Inconsistent State Recognition

Six states do not recognize legal separation as a formal legal status at all: Delaware, Florida, Georgia, Mississippi, Pennsylvania, and Texas. If you live in one of these states, the option simply does not exist, and you must file for divorce to formalize your split. Even among states that do recognize it, the rules vary enough to cause real confusion.

Some states require a mandatory period of living apart before granting a no-fault divorce, ranging from 60 days to 18 months or more. In those states, a legal separation can serve as a formalized version of what the law already requires. But other states have no such waiting period, which makes the legal separation step feel even more redundant. The inconsistency becomes a serious problem if one spouse relocates. A separation agreement entered in one state may not carry the same weight or be enforceable the same way in another, and the legal framework governing your situation can shift beneath you simply because you moved.

When Legal Separation Still Makes Sense

Despite these drawbacks, legal separation is not always the wrong choice. Certain situations make it the better option, and an honest look at the topic requires acknowledging them.

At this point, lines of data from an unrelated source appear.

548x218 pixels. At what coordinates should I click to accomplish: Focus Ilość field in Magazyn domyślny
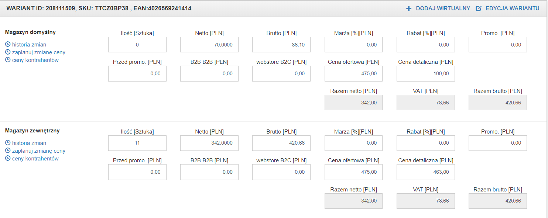click(137, 45)
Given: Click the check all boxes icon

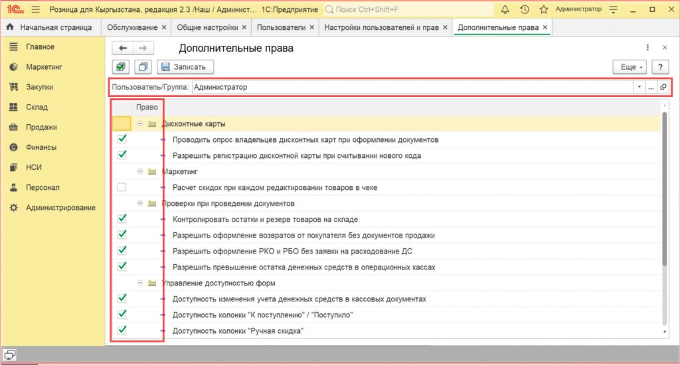Looking at the screenshot, I should tap(122, 67).
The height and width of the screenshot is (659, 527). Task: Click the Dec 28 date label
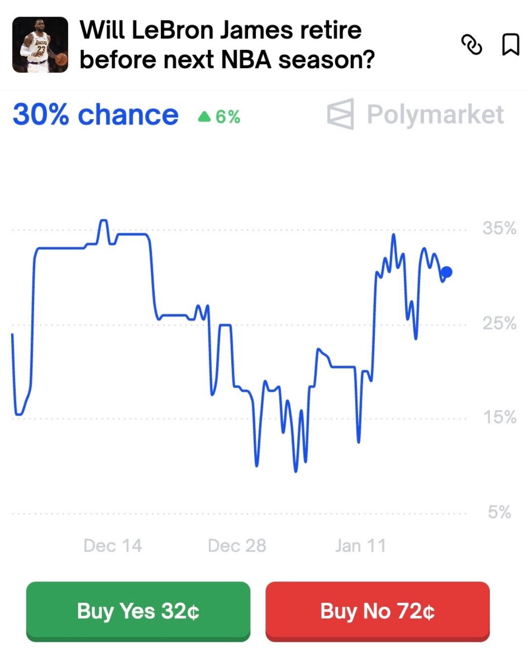point(237,545)
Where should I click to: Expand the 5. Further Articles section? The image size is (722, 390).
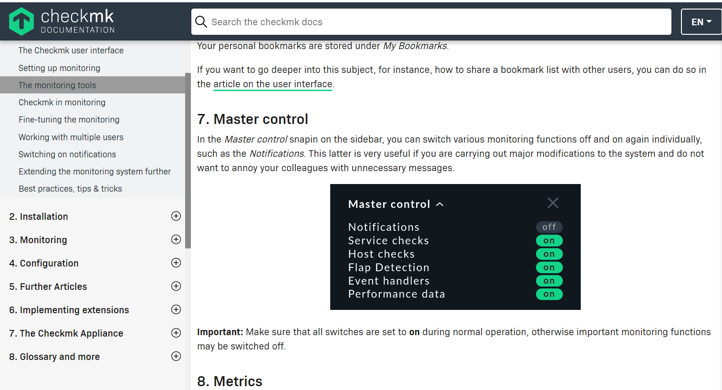click(x=176, y=286)
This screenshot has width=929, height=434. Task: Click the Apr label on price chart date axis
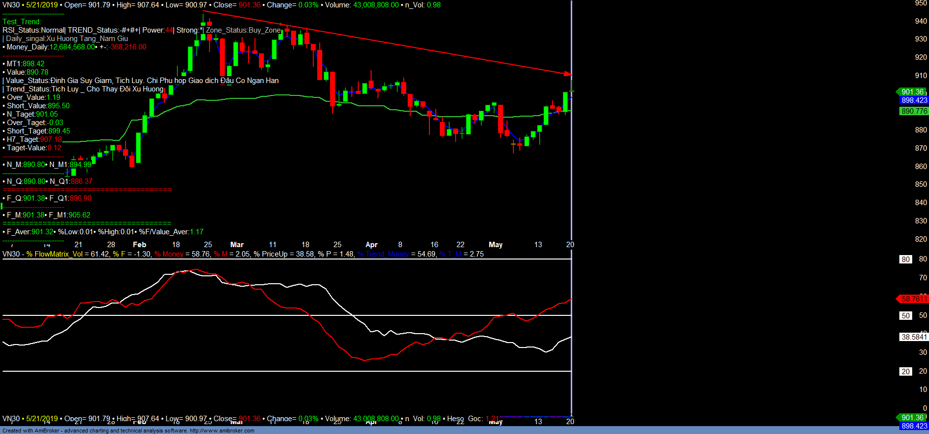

  • Religious or personal beliefs: Some faiths discourage or prohibit divorce. Legal separation allows couples to live apart, divide responsibilities, and establish court-enforceable support arrangements without violating those beliefs.
  • Health insurance preservation: In cases where the non-employee spouse has a serious medical condition and needs time to arrange alternative coverage, staying legally married under a separation can buy critical time. This is especially true for military families, where legal separation preserves full TRICARE benefits.
  • Reaching the ten-year mark: If a marriage is close to ten years and one spouse would benefit from divorced-spouse Social Security benefits, a legal separation can keep the marriage intact just long enough to cross that threshold.
  • Reconciliation possibility: Reversing a legal separation is far simpler than remarrying after a divorce. Couples who genuinely want a structured cooling-off period with enforceable financial protections may find separation useful as a trial run.

The criticism of legal separation is not that it should never be used. The criticism is that too many people default to it as a softer-sounding alternative to divorce without understanding that it costs nearly the same, resolves the same issues, and leaves them in a legal limbo that can create new problems for years. For most people in most situations, if you have reached the point of formalizing a split through the courts, divorce accomplishes the same thing with a cleaner ending.